Four governors, 19 years: It was 'like covering the criminal justice beat'
Illinois' accidental governor, Pat Quinn, took over as chief executive in January 2009, the moment the state Legislature impeached and drove from office his one-time running mate, Rod Blagojevich. "The ordeal is over," Quinn said in some of his first words as governor. During six years in office, Quinn enacted gay marriage, abolished the death penalty and battled public-sector unions over the cost of their pensions. But he failed to deliver on a minimum-wage hike, gun control or a budgetary recovery that would lift Illinois from its status as the least creditworthy state in the country. His bid for a second term was cut short by Republican Bruce Rauner, who hammered Quinn's handling of the state budget, his hiring record and his creation of the 2010 anti-violence grant program, the Neighborhood Recovery Initiative.
Rod Blagojevich made no noise as a state legislator or congressman in the 1990s. Yet, he still somehow got to the governor's mansion thanks to the coattails of his influential father-in-law, former Chicago Ald. Richard Mell, and on once-in-a-lifetime political timing. Republican George Ryan's collapse amid the federal licenses-for-bribes scandal left a power vacuum that enabled Blagojevich to end 26 years of GOP control over the governor's office. But Blagojevich succumbed to the same greed and carelessness as Ryan. Amid Blagojevich's own fundraising abuses and a ridiculous plan to dangle Barack Obama's former Senate seat to the highest political bidder, Blagojevich was impeached and driven from office.

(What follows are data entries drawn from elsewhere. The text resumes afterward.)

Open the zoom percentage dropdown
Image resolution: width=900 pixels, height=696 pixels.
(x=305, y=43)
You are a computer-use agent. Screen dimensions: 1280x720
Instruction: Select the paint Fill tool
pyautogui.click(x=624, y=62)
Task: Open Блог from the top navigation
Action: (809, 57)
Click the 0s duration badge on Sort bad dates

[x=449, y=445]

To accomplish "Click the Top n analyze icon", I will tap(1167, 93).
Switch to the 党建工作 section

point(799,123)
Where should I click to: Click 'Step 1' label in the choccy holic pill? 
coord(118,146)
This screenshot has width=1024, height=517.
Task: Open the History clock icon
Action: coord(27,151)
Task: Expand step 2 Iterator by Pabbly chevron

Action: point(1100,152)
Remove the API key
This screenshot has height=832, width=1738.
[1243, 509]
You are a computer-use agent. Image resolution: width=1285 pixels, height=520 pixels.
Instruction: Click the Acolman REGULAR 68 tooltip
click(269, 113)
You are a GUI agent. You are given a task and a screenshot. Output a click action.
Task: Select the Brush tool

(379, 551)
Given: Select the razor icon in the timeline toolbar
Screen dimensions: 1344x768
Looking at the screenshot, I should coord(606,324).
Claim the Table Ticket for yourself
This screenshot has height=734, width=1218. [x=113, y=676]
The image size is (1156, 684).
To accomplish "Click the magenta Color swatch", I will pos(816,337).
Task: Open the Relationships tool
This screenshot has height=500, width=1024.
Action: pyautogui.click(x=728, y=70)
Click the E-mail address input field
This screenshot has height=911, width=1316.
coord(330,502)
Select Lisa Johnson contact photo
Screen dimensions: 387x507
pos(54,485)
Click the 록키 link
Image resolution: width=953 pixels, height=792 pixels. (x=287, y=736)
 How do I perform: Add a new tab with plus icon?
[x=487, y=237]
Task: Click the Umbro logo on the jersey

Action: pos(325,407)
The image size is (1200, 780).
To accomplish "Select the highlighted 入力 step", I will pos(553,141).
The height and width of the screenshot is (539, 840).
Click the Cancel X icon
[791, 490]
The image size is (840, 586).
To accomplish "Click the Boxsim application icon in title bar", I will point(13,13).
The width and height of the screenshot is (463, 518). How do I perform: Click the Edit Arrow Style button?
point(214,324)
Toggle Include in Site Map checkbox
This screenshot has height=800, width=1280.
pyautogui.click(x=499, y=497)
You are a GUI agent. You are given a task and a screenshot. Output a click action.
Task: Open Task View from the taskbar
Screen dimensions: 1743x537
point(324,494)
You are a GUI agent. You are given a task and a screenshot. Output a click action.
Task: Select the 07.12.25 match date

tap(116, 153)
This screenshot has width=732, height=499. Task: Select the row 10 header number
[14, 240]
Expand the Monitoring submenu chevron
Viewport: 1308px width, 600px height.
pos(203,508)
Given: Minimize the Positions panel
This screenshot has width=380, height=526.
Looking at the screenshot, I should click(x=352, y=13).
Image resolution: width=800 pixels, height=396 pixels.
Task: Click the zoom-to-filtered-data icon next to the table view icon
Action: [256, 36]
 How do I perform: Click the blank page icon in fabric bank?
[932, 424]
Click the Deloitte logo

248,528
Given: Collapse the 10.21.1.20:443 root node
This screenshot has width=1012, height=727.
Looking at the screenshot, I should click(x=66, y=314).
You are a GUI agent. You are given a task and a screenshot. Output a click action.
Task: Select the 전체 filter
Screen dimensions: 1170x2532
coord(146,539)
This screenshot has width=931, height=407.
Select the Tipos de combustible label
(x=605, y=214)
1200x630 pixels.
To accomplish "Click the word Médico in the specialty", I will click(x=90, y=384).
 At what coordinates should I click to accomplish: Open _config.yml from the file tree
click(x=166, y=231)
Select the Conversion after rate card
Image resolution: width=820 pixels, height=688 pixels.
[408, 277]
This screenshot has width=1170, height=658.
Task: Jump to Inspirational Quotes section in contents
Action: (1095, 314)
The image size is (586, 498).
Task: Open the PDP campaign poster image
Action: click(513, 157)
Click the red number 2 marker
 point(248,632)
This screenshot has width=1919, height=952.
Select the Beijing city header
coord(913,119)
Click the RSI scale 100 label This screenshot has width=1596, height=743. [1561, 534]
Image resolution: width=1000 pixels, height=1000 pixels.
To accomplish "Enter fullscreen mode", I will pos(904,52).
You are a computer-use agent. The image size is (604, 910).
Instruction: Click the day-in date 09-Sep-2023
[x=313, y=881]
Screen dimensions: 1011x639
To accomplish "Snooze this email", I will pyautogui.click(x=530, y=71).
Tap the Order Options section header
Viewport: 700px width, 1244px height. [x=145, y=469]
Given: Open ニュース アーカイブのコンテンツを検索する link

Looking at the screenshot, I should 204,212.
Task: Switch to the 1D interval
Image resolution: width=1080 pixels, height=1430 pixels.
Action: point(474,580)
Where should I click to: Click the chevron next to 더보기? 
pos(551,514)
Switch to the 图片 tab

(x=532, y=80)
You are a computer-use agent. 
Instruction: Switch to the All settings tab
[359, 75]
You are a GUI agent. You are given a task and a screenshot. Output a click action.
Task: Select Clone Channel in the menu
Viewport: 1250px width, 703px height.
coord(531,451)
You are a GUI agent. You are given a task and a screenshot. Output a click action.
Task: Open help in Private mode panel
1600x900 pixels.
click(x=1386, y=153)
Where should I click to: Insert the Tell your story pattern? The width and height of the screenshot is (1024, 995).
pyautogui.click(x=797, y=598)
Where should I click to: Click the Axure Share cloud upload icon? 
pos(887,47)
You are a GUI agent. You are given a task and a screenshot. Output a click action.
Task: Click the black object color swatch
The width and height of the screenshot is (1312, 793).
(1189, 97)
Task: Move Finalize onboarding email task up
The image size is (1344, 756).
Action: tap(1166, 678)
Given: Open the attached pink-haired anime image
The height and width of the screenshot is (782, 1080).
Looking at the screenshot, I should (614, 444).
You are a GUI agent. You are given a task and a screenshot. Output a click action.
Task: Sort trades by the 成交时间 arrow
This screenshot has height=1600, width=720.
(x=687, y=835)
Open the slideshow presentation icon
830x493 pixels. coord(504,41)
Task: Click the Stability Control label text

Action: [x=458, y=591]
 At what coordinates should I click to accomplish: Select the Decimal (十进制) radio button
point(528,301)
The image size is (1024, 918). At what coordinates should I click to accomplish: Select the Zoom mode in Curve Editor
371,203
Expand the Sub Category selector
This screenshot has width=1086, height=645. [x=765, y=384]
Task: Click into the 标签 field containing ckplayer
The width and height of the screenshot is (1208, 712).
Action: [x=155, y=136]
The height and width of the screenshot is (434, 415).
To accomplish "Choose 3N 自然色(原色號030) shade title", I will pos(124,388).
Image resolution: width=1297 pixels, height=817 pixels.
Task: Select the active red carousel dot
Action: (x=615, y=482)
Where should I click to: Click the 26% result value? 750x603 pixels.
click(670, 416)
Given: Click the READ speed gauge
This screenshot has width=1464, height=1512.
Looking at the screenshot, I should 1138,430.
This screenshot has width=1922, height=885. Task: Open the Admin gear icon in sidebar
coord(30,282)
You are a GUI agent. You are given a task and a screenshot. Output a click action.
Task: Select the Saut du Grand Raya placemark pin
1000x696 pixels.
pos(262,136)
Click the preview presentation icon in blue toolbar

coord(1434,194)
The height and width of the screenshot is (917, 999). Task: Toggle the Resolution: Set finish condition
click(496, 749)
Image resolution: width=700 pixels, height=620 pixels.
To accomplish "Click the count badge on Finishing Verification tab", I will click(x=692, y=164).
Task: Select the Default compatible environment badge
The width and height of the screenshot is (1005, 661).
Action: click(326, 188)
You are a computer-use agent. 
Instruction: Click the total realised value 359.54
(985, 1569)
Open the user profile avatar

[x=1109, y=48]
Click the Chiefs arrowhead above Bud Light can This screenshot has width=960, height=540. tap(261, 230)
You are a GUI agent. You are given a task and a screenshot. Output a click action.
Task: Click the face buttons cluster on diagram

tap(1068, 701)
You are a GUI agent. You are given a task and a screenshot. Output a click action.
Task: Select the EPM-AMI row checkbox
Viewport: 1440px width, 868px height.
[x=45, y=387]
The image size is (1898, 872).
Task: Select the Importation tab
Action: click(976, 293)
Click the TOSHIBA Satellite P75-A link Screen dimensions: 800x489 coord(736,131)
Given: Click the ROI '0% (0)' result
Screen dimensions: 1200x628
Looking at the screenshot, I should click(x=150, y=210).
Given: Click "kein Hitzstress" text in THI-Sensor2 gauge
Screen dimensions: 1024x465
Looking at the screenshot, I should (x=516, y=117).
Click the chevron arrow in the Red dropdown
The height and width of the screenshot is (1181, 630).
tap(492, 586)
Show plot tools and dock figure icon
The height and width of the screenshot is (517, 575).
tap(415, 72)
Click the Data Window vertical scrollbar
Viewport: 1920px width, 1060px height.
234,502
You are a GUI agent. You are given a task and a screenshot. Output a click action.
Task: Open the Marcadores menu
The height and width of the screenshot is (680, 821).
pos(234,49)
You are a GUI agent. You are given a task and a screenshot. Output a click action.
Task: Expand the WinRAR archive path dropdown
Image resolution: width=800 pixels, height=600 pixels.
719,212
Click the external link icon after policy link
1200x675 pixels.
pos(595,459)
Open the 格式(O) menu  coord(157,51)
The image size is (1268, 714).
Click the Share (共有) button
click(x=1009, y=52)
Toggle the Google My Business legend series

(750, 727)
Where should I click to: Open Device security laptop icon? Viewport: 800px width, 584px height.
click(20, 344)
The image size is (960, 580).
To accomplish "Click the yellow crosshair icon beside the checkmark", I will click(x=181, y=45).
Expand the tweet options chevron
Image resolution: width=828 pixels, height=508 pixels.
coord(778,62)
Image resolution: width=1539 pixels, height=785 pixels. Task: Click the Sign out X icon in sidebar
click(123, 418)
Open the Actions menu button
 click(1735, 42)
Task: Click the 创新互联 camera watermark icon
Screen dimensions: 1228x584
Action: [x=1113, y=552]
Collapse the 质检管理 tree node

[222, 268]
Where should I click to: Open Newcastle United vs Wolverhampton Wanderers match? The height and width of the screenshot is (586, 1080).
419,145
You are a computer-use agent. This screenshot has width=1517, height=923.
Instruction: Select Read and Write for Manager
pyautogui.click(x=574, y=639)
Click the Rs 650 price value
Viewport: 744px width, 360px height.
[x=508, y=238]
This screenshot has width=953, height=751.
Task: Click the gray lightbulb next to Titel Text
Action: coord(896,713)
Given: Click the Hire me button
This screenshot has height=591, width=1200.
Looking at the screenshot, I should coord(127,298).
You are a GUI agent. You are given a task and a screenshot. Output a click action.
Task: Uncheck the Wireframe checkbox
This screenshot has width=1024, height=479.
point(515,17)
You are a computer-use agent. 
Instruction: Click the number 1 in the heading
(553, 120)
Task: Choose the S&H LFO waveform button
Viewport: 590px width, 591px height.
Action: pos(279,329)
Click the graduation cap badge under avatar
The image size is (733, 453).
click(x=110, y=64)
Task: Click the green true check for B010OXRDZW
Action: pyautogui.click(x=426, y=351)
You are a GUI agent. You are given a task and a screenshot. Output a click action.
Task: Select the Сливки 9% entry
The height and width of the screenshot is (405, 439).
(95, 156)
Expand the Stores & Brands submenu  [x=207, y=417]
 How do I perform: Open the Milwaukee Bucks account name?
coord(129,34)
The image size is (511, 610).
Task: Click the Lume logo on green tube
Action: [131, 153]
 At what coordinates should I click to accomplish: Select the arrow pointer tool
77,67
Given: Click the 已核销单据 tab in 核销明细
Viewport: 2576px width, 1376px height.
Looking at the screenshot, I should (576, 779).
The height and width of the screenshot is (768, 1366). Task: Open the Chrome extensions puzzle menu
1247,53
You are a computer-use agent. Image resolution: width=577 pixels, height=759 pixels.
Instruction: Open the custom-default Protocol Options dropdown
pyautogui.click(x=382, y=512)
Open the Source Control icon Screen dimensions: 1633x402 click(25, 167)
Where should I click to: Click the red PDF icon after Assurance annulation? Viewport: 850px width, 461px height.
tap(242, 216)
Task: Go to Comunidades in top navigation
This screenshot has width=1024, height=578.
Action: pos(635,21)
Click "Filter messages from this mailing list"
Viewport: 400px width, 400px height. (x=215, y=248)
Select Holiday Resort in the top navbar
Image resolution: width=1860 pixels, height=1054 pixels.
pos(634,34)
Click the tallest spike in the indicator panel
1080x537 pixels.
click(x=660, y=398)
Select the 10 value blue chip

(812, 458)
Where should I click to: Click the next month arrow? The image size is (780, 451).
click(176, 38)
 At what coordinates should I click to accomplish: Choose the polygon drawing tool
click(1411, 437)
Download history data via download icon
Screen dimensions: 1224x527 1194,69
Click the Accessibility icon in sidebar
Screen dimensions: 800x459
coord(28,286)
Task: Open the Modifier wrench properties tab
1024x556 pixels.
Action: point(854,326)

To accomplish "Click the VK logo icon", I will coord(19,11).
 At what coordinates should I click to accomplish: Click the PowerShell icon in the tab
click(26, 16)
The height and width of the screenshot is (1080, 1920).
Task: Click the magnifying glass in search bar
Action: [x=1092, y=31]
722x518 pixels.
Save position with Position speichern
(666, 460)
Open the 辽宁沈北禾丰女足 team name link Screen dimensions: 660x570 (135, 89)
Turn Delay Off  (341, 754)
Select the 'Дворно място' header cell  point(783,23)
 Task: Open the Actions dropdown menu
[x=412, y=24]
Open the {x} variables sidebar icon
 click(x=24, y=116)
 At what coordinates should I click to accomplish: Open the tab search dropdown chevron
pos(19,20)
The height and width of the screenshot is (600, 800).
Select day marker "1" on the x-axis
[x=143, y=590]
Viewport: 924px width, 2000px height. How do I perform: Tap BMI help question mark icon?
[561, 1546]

The one-time Kankakee pharmacist was perhaps the best-qualified candidate to be Illinois governor. A Republican, Ryan rose in the Legislature to become House speaker, twice was elected as lieutenant governor under former Gov. James Thompson and served two terms as secretary of state before running for governor. Gruff, forceful and colorful, Ryan got things done in the Legislature, became the first sitting U.S. governor to travel to Cuba since America imposed its trade embargo and cleared out death row by commuting the death sentences of more than 160 convicted killers to life in prison. But he presided over a massive campaign fundraising scheme as secretary of state that was factored into the deaths of six Chicago-area children in a 1994 crash on a Wisconsin expressway caused by an Illinois trucker who'd obtained his license through a bribe. Unlike Blagojevich, Ryan served out his full term as governor, but the weight of the licenses-for-bribes scandal doomed hope for a second term. Ryan later was convicted of conspiracy, racketeering, money-laundering and fraud by a federal jury and sentenced to six-and-a-half years in federal prison.
Jim Edgar was a former state representative and three-time secretary of state and took over as Illinois' chief executive when Thompson left office in 1991. Edgar, a Charleston Republican, focused foremost on state budget-making and became known for his fiscal tightfistedness, a philosophy that enabled him to leave office with a state surplus and no backlog of unpaid bills. During his term, Edgar signed off on property tax caps in the collar counties and Chicago school reform. He tried in his second term to engineer a massive school-funding overhaul, but that bid was swamped in the GOP-led state Senate and he settled for a watered-down plan. Edgar faced his own political scandal involving a state contractor and campaign donor known as Management Services of Illinois. The company's principles and a mid-level state administrator were convicted of fraud. But federal prosecutors never were able to link their crimes to Edgar or his inner circle even though the governor took the stand to testify in a pair of trials.